→ What the exercise asks: The answer must consist of every line below that contains the word "plus".

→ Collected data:
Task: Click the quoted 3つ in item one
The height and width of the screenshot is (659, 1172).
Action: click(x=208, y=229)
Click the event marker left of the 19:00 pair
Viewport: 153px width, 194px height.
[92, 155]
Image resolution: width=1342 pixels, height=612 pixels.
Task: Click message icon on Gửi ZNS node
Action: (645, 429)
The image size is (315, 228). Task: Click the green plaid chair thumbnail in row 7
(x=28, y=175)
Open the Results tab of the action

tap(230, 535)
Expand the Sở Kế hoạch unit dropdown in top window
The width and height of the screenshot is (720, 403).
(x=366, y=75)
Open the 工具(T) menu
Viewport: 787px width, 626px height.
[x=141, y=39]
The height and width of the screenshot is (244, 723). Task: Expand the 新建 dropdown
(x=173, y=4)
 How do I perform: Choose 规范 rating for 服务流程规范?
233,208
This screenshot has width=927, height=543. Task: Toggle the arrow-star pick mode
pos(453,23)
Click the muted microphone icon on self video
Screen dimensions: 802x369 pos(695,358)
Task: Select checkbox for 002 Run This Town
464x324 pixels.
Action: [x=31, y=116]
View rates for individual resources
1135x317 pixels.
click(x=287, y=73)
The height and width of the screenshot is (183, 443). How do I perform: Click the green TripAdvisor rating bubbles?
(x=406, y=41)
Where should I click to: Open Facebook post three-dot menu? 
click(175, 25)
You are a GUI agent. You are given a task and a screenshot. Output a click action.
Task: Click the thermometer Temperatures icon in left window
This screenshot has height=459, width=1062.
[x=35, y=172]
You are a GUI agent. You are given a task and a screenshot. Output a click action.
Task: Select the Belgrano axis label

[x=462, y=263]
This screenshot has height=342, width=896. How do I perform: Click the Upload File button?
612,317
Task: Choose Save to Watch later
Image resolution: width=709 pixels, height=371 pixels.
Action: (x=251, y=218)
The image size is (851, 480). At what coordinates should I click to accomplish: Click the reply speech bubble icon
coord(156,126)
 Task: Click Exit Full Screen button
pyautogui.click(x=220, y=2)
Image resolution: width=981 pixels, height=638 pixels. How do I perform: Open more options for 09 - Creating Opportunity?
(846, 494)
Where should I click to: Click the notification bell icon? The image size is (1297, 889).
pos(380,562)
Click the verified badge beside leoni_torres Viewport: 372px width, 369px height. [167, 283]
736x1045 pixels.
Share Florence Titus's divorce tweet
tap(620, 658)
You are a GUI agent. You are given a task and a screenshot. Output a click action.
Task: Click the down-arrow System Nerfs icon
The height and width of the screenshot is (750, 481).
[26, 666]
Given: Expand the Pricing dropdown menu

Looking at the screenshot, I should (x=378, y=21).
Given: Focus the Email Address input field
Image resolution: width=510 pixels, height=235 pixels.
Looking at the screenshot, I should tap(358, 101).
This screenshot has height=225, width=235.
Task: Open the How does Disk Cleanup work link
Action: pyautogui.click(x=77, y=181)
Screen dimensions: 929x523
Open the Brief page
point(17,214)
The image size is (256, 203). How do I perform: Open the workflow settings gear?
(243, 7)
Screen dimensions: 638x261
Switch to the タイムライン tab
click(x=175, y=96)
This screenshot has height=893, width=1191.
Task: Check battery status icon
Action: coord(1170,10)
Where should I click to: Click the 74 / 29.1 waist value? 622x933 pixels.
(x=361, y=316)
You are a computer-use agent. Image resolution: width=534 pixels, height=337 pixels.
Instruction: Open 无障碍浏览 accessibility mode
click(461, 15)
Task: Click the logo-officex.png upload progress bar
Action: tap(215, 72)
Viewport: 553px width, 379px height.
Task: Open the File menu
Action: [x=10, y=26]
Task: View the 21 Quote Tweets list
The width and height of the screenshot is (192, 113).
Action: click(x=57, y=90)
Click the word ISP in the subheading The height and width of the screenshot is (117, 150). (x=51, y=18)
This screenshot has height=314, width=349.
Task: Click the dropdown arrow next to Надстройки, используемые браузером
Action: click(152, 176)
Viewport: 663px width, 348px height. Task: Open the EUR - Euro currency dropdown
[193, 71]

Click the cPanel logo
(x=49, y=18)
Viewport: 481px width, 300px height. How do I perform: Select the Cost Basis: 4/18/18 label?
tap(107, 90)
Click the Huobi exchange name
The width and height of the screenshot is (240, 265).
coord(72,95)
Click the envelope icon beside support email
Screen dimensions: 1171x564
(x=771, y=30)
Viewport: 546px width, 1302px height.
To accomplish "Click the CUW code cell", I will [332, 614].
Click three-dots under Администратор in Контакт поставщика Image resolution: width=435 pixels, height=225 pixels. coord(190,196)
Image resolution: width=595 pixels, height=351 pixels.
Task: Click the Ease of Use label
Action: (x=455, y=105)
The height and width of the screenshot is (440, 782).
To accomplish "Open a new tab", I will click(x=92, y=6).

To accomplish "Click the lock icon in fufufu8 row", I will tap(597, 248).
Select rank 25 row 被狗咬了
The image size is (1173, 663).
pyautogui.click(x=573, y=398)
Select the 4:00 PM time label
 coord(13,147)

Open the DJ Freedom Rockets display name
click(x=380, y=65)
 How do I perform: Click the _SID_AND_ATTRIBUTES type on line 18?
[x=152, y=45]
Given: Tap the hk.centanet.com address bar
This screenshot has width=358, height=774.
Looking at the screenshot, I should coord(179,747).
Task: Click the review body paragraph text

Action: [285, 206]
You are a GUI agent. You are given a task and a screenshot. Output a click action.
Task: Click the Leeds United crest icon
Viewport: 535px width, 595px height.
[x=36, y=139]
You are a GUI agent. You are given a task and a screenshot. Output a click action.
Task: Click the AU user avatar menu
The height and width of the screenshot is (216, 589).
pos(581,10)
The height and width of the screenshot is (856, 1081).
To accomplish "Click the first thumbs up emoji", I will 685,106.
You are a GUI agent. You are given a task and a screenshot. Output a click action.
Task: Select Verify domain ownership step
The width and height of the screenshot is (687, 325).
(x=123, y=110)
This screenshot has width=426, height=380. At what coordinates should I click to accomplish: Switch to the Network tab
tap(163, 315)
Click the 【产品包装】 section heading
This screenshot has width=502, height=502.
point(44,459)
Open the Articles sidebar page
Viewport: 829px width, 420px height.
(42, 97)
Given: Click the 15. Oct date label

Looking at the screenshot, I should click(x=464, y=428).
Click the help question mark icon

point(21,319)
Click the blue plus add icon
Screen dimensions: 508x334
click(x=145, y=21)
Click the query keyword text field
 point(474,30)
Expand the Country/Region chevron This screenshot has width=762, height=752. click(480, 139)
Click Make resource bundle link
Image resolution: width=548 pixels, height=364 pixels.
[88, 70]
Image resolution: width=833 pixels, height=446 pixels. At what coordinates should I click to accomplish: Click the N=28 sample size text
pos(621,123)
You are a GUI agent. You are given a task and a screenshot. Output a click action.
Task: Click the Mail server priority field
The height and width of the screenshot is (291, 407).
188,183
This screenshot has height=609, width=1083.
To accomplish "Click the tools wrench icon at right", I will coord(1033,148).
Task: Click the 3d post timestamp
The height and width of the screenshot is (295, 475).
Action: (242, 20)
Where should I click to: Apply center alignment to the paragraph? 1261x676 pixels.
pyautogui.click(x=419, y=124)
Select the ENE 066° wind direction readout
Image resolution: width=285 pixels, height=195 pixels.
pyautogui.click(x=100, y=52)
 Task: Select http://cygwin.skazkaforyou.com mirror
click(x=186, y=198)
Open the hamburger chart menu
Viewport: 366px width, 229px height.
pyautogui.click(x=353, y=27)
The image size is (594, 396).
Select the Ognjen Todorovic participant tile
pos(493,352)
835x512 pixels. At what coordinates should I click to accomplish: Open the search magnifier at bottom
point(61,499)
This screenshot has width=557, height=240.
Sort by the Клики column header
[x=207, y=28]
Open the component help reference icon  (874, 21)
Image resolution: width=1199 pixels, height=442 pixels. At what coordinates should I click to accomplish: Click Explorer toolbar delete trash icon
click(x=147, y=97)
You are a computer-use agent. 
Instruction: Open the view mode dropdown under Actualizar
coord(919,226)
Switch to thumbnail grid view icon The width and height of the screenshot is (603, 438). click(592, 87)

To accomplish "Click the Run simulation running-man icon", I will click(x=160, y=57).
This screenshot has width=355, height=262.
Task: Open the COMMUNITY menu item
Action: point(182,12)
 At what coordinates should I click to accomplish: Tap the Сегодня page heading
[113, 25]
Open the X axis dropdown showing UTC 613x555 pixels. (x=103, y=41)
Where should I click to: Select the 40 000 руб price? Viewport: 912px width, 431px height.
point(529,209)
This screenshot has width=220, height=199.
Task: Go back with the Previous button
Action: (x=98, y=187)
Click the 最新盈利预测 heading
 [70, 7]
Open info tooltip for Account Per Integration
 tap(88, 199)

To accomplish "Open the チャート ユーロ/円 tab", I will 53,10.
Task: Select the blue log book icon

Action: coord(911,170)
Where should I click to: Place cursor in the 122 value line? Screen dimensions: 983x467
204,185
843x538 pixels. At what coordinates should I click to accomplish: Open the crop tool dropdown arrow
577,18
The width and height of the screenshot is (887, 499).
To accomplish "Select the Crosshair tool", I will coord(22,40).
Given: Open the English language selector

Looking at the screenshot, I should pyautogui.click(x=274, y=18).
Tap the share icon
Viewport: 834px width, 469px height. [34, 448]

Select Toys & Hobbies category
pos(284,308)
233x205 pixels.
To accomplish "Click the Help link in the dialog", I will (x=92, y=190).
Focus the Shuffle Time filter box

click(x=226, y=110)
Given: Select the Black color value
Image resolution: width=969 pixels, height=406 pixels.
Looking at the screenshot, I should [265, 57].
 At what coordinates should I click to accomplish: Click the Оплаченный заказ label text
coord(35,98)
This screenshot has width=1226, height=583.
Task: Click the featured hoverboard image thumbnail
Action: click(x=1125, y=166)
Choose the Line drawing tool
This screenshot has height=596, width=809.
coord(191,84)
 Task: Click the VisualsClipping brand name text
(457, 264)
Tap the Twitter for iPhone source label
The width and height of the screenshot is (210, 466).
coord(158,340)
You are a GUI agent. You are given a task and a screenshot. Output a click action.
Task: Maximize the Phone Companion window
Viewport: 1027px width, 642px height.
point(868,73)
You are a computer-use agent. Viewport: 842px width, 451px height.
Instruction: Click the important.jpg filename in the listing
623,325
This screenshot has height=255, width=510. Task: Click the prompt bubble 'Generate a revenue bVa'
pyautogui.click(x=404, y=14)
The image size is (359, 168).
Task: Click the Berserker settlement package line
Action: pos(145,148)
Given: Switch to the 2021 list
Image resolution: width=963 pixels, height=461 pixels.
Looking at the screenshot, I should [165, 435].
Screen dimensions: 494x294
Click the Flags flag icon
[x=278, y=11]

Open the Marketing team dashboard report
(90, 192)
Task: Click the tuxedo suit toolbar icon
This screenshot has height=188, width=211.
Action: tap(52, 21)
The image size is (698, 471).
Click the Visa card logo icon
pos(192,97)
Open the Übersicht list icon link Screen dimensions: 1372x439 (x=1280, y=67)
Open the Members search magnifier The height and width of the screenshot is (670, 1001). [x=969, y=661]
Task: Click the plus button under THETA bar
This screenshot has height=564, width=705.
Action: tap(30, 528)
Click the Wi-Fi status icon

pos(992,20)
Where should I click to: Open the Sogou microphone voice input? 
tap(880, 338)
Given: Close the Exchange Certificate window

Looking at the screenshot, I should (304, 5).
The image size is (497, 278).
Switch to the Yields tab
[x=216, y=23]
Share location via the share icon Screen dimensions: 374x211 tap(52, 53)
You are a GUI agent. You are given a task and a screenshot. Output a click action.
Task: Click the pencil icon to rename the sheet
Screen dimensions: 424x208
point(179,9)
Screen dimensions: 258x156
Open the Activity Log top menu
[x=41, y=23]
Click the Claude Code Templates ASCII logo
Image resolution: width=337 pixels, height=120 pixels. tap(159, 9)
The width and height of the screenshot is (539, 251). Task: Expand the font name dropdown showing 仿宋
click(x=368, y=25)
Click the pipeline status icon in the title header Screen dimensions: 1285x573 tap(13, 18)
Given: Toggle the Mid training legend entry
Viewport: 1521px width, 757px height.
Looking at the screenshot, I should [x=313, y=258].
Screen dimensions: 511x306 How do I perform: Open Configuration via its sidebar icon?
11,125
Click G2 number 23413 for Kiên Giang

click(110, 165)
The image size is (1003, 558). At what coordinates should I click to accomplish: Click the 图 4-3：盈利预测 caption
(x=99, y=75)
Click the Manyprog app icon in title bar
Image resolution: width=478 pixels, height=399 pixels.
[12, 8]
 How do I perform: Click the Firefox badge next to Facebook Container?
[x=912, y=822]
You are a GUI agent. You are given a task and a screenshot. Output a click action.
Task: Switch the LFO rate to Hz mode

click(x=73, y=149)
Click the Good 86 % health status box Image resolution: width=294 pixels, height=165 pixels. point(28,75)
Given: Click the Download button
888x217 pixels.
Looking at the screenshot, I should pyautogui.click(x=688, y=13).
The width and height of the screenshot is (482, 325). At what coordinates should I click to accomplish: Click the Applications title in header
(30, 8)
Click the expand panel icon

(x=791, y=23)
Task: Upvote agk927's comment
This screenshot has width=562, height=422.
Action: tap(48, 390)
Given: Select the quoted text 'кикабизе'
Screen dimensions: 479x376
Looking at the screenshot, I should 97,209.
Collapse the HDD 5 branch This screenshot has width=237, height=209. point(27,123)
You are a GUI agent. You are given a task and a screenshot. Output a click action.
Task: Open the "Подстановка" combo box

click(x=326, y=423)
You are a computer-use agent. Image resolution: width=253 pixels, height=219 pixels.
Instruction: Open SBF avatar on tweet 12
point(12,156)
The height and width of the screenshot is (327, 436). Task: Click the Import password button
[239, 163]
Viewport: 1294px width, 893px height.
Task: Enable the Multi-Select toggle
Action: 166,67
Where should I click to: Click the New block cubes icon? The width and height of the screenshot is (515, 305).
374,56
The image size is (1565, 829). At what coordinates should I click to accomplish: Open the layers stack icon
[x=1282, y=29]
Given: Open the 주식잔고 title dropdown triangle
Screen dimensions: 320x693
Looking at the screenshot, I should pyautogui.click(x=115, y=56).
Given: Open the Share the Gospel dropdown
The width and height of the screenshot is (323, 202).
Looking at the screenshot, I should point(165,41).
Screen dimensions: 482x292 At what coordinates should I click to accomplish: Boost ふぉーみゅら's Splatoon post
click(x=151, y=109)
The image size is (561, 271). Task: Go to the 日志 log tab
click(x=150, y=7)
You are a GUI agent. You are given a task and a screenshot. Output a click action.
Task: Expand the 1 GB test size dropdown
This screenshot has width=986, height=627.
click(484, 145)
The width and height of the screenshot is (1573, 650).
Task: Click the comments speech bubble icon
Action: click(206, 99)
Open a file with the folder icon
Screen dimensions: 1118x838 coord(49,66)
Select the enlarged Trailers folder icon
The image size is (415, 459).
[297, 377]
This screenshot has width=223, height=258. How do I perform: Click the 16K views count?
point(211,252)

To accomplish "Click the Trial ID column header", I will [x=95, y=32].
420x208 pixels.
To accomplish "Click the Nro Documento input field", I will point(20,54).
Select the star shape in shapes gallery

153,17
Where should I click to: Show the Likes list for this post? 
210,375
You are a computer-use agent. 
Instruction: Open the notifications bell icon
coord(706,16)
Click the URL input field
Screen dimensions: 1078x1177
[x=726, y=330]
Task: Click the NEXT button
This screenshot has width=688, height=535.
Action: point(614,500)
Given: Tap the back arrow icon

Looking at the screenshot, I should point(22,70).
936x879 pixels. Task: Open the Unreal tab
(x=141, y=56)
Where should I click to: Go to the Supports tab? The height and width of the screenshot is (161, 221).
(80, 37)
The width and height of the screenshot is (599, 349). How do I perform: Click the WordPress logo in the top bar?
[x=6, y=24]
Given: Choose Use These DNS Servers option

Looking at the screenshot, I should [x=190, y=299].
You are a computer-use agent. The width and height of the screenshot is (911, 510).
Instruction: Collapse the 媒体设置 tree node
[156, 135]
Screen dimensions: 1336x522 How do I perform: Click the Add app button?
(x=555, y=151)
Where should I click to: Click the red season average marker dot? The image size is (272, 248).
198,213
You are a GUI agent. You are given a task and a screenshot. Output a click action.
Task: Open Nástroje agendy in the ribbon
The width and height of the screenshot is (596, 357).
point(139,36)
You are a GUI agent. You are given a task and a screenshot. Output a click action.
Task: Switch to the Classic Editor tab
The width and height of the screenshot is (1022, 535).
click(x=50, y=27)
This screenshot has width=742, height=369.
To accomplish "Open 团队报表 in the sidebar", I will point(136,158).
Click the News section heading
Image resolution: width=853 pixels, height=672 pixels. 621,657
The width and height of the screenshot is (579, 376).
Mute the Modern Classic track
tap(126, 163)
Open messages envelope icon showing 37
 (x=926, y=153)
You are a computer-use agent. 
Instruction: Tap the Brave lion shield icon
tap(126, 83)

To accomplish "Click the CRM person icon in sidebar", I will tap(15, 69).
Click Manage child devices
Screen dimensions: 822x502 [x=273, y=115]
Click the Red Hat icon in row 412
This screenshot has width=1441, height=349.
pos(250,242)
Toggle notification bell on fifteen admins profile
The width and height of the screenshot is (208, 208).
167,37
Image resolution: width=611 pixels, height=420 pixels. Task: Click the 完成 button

→ Task output:
Click the blue plus add icon
Task: Click the plus button under THETA bar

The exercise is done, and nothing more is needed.